Element and text location data
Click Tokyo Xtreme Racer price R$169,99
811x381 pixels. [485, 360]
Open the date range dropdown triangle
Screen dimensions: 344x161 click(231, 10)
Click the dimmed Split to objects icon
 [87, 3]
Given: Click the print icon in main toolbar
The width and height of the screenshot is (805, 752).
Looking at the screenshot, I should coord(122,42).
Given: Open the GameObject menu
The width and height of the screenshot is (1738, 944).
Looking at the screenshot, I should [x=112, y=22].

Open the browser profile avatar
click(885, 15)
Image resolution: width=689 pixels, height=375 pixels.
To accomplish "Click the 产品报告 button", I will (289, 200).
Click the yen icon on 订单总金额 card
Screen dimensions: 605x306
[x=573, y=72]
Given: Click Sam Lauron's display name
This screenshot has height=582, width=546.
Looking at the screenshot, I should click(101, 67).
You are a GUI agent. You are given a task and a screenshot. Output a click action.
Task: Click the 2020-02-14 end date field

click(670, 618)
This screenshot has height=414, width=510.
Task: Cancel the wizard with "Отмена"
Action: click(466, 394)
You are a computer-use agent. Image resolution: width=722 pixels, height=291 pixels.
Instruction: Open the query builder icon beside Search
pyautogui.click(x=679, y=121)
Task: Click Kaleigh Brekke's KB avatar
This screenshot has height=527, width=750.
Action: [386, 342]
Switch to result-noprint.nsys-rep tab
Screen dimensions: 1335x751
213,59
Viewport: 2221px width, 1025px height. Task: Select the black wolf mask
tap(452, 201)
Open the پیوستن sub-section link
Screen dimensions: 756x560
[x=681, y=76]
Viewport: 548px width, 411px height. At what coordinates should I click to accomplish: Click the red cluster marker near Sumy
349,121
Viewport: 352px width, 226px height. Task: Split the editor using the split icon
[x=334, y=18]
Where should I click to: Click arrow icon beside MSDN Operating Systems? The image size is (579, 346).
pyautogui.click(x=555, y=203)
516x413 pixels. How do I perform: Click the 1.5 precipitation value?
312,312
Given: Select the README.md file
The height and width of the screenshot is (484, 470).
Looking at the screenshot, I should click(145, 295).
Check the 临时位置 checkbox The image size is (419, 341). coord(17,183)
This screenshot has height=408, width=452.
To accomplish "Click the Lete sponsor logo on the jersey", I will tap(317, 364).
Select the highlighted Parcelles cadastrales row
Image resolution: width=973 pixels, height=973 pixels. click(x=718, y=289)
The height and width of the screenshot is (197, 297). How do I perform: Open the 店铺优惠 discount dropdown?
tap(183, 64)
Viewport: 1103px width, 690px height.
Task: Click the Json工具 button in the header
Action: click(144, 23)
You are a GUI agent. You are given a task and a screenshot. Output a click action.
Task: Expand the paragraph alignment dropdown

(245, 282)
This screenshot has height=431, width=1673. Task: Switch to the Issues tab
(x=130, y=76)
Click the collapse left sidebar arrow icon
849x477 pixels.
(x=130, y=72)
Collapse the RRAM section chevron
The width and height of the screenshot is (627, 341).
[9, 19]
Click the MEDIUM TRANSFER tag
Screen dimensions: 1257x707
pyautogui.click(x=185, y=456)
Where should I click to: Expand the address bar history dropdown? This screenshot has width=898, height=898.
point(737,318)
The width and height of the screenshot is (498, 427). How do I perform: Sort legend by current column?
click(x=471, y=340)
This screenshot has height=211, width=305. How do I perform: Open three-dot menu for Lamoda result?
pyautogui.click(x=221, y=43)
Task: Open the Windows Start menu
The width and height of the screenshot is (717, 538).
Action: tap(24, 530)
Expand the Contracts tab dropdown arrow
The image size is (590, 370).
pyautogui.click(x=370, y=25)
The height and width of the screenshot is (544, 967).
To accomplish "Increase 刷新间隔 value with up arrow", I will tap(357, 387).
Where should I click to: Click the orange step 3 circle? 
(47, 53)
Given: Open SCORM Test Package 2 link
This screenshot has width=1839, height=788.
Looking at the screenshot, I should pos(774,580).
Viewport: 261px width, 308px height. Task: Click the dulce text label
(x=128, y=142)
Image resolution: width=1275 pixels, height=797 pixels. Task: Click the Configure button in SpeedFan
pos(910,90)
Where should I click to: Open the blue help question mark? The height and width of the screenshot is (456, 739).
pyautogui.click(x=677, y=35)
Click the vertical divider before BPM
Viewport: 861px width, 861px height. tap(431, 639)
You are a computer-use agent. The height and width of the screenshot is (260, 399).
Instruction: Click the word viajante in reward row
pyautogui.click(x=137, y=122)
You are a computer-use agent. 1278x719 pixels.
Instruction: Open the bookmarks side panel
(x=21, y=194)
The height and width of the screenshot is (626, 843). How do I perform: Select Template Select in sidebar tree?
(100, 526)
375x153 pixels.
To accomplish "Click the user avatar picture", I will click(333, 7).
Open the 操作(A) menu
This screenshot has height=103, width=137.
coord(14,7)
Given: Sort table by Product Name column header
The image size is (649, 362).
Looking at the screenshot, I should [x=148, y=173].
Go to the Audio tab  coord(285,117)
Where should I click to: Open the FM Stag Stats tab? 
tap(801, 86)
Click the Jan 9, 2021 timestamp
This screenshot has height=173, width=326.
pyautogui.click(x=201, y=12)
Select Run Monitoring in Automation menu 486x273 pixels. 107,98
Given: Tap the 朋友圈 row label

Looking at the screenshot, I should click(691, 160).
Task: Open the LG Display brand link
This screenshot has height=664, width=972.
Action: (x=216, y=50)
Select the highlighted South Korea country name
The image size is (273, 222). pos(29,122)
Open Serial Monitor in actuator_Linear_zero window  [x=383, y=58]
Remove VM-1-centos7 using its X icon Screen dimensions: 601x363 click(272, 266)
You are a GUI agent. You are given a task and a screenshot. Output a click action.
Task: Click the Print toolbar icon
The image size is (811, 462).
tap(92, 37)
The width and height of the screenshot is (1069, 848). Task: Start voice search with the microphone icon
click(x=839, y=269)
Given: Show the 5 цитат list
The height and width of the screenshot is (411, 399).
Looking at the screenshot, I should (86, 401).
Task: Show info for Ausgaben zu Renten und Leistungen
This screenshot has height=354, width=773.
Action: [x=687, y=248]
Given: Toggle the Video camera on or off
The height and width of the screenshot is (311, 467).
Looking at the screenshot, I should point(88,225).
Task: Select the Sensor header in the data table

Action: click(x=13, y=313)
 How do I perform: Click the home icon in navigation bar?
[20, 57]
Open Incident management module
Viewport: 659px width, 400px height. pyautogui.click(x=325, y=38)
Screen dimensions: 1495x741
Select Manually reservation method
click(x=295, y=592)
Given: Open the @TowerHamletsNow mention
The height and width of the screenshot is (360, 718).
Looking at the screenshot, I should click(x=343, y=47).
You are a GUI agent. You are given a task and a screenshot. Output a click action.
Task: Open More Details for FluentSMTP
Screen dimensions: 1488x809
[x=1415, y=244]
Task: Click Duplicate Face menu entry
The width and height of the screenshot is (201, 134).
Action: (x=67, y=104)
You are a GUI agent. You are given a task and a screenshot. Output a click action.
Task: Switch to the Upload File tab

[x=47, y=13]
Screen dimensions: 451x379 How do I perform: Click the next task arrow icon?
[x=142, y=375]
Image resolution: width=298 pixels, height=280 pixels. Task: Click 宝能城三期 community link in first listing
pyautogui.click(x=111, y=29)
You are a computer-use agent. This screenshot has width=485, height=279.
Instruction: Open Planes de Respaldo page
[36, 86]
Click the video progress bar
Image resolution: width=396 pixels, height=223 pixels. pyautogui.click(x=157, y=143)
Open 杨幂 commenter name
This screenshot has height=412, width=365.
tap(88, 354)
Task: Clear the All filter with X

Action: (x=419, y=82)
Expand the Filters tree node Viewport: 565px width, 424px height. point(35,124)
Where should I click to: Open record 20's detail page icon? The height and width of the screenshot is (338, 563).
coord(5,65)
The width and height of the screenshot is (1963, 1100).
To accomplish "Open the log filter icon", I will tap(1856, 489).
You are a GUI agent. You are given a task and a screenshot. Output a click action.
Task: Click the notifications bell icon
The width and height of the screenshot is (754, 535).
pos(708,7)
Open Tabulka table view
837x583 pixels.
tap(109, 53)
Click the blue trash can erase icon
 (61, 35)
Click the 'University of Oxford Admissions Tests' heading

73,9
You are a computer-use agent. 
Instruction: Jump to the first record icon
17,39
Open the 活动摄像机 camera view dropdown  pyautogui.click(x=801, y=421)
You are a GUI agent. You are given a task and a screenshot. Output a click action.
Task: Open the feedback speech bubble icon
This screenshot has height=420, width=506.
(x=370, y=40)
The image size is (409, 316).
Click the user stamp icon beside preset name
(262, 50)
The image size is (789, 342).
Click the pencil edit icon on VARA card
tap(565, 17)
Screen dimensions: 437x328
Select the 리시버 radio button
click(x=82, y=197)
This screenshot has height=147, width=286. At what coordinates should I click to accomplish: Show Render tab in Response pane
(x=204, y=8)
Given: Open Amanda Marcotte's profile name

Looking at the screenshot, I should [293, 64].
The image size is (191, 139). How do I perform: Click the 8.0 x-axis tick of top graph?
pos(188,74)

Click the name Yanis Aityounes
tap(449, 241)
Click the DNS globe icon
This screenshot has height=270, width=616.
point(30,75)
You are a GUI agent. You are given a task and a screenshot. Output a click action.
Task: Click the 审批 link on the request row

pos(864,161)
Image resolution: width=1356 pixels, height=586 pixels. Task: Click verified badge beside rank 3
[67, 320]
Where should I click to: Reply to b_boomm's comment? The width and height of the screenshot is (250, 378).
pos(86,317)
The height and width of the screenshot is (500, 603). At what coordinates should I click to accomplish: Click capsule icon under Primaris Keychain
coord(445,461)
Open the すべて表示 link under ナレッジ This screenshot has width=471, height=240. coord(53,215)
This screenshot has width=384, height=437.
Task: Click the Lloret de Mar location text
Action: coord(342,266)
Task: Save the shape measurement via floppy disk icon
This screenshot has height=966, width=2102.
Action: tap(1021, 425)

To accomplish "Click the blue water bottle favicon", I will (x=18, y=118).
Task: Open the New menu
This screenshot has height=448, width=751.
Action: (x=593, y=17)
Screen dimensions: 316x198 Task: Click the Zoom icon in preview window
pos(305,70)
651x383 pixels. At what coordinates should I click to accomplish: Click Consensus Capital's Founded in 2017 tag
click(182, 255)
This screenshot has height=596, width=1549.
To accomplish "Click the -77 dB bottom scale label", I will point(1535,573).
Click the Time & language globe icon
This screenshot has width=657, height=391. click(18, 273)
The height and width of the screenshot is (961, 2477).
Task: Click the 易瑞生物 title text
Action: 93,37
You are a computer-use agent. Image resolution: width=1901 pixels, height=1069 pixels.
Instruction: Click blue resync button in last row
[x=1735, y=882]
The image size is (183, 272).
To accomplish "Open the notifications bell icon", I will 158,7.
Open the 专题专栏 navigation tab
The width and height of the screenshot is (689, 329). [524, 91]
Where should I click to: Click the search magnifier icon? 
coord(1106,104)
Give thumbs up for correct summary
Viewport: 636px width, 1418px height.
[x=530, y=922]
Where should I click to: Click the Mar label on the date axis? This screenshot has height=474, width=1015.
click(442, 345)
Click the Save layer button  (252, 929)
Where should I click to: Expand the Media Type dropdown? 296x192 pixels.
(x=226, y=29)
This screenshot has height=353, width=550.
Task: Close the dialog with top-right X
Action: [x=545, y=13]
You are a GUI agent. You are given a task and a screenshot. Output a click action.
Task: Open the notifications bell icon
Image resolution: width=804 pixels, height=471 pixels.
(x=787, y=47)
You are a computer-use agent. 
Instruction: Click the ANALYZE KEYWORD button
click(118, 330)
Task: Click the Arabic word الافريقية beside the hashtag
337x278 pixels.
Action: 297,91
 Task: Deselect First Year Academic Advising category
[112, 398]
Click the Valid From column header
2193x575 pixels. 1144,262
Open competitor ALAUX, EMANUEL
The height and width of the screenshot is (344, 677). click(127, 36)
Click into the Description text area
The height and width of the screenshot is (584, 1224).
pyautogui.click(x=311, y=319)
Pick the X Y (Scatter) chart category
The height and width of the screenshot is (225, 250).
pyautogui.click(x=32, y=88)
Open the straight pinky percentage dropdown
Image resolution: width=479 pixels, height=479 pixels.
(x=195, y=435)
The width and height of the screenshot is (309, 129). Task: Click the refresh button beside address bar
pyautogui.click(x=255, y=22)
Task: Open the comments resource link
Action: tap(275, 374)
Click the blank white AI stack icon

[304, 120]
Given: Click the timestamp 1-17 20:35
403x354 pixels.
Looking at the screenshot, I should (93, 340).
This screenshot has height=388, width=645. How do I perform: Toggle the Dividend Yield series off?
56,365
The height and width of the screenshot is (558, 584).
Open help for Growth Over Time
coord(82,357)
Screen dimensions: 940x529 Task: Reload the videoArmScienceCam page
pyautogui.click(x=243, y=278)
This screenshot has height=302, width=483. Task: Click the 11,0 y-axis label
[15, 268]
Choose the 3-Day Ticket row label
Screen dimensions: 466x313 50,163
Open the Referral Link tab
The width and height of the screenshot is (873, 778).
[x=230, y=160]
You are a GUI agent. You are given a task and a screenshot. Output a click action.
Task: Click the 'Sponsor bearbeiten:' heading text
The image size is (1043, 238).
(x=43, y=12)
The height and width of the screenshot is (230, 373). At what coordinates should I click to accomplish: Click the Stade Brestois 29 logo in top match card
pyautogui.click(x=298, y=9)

Do this
Convert the material from the line with "Click the video progress bar" up to and including the line with "point(30,75)" into a Markdown table with the columns Row and Line. Number the rows in order and leave out blank lines.

Task result
| Row | Line |
|---|---|
| 1 | Click the video progress bar |
| 2 | Image resolution: width=396 pixels, height=223 pixels. pyautogui.click(x=157, y=143) |
| 3 | Open 杨幂 commenter name |
| 4 | This screenshot has height=412, width=365. |
| 5 | tap(88, 354) |
| 6 | Task: Clear the All filter with X |
| 7 | Action: (x=419, y=82) |
| 8 | Expand the Filters tree node Viewport: 565px width, 424px height. point(35,124) |
| 9 | Where should I click to: Open record 20's detail page icon? The height and width of the screenshot is (338, 563). |
| 10 | coord(5,65) |
| 11 | The width and height of the screenshot is (1963, 1100). |
| 12 | To accomplish "Open the log filter icon", I will tap(1856, 489). |
| 13 | You are a GUI agent. You are given a task and a screenshot. Output a click action. |
| 14 | Task: Click the notifications bell icon |
| 15 | The width and height of the screenshot is (754, 535). |
| 16 | pos(708,7) |
| 17 | Open Tabulka table view |
| 18 | 837x583 pixels. |
| 19 | tap(109, 53) |
| 20 | Click the blue trash can erase icon |
| 21 |  (61, 35) |
| 22 | Click the 'University of Oxford Admissions Tests' heading |
| 23 | 73,9 |
| 24 | You are a computer-use agent.  |
| 25 | Instruction: Jump to the first record icon |
| 26 | 17,39 |
| 27 | Open the 活动摄像机 camera view dropdown  pyautogui.click(x=801, y=421) |
| 28 | You are a GUI agent. You are given a task and a screenshot. Output a click action. |
| 29 | Task: Open the feedback speech bubble icon |
| 30 | This screenshot has height=420, width=506. |
| 31 | (x=370, y=40) |
| 32 | The image size is (409, 316). |
| 33 | Click the user stamp icon beside preset name |
| 34 | (262, 50) |
| 35 | The image size is (789, 342). |
| 36 | Click the pencil edit icon on VARA card |
| 37 | tap(565, 17) |
| 38 | Screen dimensions: 437x328 |
| 39 | Select the 리시버 radio button |
| 40 | click(x=82, y=197) |
| 41 | This screenshot has height=147, width=286. At what coordinates should I click to accomplish: Show Render tab in Response pane |
| 42 | (x=204, y=8) |
| 43 | Given: Open Amanda Marcotte's profile name |
| 44 | Looking at the screenshot, I should [293, 64]. |
| 45 | The image size is (191, 139). How do I perform: Click the 8.0 x-axis tick of top graph? |
| 46 | pos(188,74) |
| 47 | Click the name Yanis Aityounes |
| 48 | tap(449, 241) |
| 49 | Click the DNS globe icon |
| 50 | This screenshot has height=270, width=616. |
| 51 | point(30,75) |